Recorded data
-----

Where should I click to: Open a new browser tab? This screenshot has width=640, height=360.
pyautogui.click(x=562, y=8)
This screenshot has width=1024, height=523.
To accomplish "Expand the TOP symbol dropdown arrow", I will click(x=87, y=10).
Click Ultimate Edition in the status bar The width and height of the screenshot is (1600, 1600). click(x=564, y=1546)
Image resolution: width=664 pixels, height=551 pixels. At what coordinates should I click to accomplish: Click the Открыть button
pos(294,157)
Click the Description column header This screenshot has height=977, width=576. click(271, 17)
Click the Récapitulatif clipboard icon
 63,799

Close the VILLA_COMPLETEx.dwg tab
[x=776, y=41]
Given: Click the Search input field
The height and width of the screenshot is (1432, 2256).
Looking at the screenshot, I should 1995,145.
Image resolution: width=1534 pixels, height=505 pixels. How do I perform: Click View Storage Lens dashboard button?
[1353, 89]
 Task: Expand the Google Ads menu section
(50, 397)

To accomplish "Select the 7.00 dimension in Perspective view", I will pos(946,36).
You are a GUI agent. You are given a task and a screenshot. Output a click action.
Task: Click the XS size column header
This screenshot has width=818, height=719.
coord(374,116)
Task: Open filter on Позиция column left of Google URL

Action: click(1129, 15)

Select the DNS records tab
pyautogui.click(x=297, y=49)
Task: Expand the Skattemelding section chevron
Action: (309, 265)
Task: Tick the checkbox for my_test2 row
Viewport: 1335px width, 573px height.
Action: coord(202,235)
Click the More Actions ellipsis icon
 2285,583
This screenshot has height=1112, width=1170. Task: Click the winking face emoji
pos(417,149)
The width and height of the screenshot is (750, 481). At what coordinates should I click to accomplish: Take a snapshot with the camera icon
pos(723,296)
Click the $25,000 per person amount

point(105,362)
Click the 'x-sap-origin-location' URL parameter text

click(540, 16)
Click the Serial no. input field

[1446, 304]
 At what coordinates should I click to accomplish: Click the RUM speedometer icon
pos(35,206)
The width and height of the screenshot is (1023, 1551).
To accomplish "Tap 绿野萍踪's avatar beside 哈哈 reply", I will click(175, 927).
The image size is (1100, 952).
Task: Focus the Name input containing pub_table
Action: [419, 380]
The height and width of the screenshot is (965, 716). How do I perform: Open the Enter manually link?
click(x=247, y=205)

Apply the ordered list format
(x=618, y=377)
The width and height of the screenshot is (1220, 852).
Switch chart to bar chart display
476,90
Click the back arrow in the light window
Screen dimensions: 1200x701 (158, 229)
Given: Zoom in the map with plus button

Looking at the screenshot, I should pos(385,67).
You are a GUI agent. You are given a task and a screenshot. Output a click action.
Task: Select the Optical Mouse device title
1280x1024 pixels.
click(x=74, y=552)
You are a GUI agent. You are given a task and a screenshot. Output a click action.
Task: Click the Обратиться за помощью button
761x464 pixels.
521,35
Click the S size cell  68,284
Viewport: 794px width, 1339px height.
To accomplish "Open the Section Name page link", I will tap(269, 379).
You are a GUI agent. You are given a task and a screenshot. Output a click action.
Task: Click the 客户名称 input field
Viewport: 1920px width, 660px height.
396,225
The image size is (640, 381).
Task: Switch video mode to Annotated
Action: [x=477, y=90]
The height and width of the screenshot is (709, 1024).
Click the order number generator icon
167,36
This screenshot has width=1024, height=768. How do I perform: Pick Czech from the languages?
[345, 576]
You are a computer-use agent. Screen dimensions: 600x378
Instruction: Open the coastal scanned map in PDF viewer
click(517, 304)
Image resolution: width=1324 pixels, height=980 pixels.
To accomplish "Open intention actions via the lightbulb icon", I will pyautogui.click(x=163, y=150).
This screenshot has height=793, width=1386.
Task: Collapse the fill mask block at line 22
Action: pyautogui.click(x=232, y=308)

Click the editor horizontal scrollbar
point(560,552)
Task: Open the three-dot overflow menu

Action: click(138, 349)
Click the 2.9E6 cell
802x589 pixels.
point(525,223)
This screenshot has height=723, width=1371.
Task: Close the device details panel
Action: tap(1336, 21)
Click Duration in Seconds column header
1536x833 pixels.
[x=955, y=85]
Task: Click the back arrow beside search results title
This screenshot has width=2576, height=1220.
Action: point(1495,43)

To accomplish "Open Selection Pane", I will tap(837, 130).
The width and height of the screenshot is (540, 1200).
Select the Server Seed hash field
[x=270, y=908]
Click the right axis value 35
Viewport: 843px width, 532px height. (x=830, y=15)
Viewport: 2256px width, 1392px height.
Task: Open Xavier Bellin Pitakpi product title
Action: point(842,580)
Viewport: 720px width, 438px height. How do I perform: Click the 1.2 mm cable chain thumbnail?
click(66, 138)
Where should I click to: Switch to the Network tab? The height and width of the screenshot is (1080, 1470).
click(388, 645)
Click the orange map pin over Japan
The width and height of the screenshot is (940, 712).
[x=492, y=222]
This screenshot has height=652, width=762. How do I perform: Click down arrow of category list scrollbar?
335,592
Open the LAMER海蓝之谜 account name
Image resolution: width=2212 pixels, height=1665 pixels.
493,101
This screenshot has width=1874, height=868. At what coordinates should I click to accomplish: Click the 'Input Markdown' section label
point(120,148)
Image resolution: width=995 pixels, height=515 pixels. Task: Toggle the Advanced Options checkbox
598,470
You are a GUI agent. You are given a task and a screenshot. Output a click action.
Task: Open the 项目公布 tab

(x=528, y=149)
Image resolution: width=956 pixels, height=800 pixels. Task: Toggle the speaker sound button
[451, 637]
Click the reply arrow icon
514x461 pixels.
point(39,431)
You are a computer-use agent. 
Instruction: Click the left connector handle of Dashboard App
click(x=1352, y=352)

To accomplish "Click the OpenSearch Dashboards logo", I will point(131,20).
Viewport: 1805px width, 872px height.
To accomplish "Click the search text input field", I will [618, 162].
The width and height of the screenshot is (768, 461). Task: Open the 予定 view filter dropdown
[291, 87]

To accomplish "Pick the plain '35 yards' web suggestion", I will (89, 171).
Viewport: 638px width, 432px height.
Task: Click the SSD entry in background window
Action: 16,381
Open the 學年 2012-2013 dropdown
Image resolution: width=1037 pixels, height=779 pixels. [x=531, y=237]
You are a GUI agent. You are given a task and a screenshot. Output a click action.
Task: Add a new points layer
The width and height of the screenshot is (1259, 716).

-----

Exercise objective. All of the lines above must be returned exactly.

Solution to the exercise.
Where should I click to: Open a new browser tab? This screenshot has width=640, height=360.
pyautogui.click(x=562, y=8)
This screenshot has width=1024, height=523.
To accomplish "Expand the TOP symbol dropdown arrow", I will click(x=87, y=10).
Click Ultimate Edition in the status bar The width and height of the screenshot is (1600, 1600). click(x=564, y=1546)
Image resolution: width=664 pixels, height=551 pixels. At what coordinates should I click to accomplish: Click the Открыть button
pos(294,157)
Click the Description column header This screenshot has height=977, width=576. click(271, 17)
Click the Récapitulatif clipboard icon
 63,799

Close the VILLA_COMPLETEx.dwg tab
[x=776, y=41]
Given: Click the Search input field
The height and width of the screenshot is (1432, 2256).
Looking at the screenshot, I should 1995,145.
Image resolution: width=1534 pixels, height=505 pixels. How do I perform: Click View Storage Lens dashboard button?
[1353, 89]
 Task: Expand the Google Ads menu section
(50, 397)

To accomplish "Select the 7.00 dimension in Perspective view", I will pos(946,36).
You are a GUI agent. You are given a task and a screenshot. Output a click action.
Task: Click the XS size column header
This screenshot has width=818, height=719.
coord(374,116)
Task: Open filter on Позиция column left of Google URL

Action: click(1129, 15)

Select the DNS records tab
pyautogui.click(x=297, y=49)
Task: Expand the Skattemelding section chevron
Action: (309, 265)
Task: Tick the checkbox for my_test2 row
Viewport: 1335px width, 573px height.
Action: coord(202,235)
Click the More Actions ellipsis icon
 2285,583
This screenshot has height=1112, width=1170. Task: Click the winking face emoji
pos(417,149)
The width and height of the screenshot is (750, 481). At what coordinates should I click to accomplish: Take a snapshot with the camera icon
pos(723,296)
Click the $25,000 per person amount

point(105,362)
Click the 'x-sap-origin-location' URL parameter text

click(540, 16)
Click the Serial no. input field

[1446, 304]
 At what coordinates should I click to accomplish: Click the RUM speedometer icon
pos(35,206)
The width and height of the screenshot is (1023, 1551).
To accomplish "Tap 绿野萍踪's avatar beside 哈哈 reply", I will click(175, 927).
The image size is (1100, 952).
Task: Focus the Name input containing pub_table
Action: [419, 380]
The height and width of the screenshot is (965, 716). How do I perform: Open the Enter manually link?
click(x=247, y=205)

Apply the ordered list format
(x=618, y=377)
The width and height of the screenshot is (1220, 852).
Switch chart to bar chart display
476,90
Click the back arrow in the light window
Screen dimensions: 1200x701 (158, 229)
Given: Zoom in the map with plus button

Looking at the screenshot, I should pos(385,67).
You are a GUI agent. You are given a task and a screenshot. Output a click action.
Task: Select the Optical Mouse device title
1280x1024 pixels.
click(x=74, y=552)
You are a GUI agent. You are given a task and a screenshot. Output a click action.
Task: Click the Обратиться за помощью button
761x464 pixels.
521,35
Click the S size cell  68,284
Viewport: 794px width, 1339px height.
To accomplish "Open the Section Name page link", I will tap(269, 379).
You are a GUI agent. You are given a task and a screenshot. Output a click action.
Task: Click the 客户名称 input field
Viewport: 1920px width, 660px height.
396,225
The image size is (640, 381).
Task: Switch video mode to Annotated
Action: [x=477, y=90]
The height and width of the screenshot is (709, 1024).
Click the order number generator icon
167,36
This screenshot has width=1024, height=768. How do I perform: Pick Czech from the languages?
[345, 576]
You are a computer-use agent. Screen dimensions: 600x378
Instruction: Open the coastal scanned map in PDF viewer
click(517, 304)
Image resolution: width=1324 pixels, height=980 pixels.
To accomplish "Open intention actions via the lightbulb icon", I will pyautogui.click(x=163, y=150).
This screenshot has height=793, width=1386.
Task: Collapse the fill mask block at line 22
Action: pyautogui.click(x=232, y=308)

Click the editor horizontal scrollbar
point(560,552)
Task: Open the three-dot overflow menu

Action: click(138, 349)
Click the 2.9E6 cell
802x589 pixels.
point(525,223)
This screenshot has height=723, width=1371.
Task: Close the device details panel
Action: tap(1336, 21)
Click Duration in Seconds column header
1536x833 pixels.
[x=955, y=85]
Task: Click the back arrow beside search results title
This screenshot has width=2576, height=1220.
Action: point(1495,43)

To accomplish "Open Selection Pane", I will tap(837, 130).
The width and height of the screenshot is (540, 1200).
Select the Server Seed hash field
[x=270, y=908]
Click the right axis value 35
Viewport: 843px width, 532px height. (x=830, y=15)
Viewport: 2256px width, 1392px height.
Task: Open Xavier Bellin Pitakpi product title
Action: point(842,580)
Viewport: 720px width, 438px height. How do I perform: Click the 1.2 mm cable chain thumbnail?
click(66, 138)
Where should I click to: Switch to the Network tab? The height and width of the screenshot is (1080, 1470).
click(388, 645)
Click the orange map pin over Japan
The width and height of the screenshot is (940, 712).
[x=492, y=222]
This screenshot has height=652, width=762. How do I perform: Click down arrow of category list scrollbar?
335,592
Open the LAMER海蓝之谜 account name
Image resolution: width=2212 pixels, height=1665 pixels.
493,101
This screenshot has width=1874, height=868. At what coordinates should I click to accomplish: Click the 'Input Markdown' section label
point(120,148)
Image resolution: width=995 pixels, height=515 pixels. Task: Toggle the Advanced Options checkbox
598,470
You are a GUI agent. You are given a task and a screenshot. Output a click action.
Task: Open the 项目公布 tab

(x=528, y=149)
Image resolution: width=956 pixels, height=800 pixels. Task: Toggle the speaker sound button
[451, 637]
Click the reply arrow icon
514x461 pixels.
point(39,431)
You are a computer-use agent. 
Instruction: Click the left connector handle of Dashboard App
click(x=1352, y=352)

To accomplish "Click the OpenSearch Dashboards logo", I will point(131,20).
Viewport: 1805px width, 872px height.
To accomplish "Click the search text input field", I will [618, 162].
The width and height of the screenshot is (768, 461). Task: Open the 予定 view filter dropdown
[291, 87]

To accomplish "Pick the plain '35 yards' web suggestion", I will (89, 171).
Viewport: 638px width, 432px height.
Task: Click the SSD entry in background window
Action: 16,381
Open the 學年 2012-2013 dropdown
Image resolution: width=1037 pixels, height=779 pixels. [x=531, y=237]
You are a GUI agent. You are given a task and a screenshot. Output a click action.
Task: Add a new points layer
The width and height of the screenshot is (1259, 716).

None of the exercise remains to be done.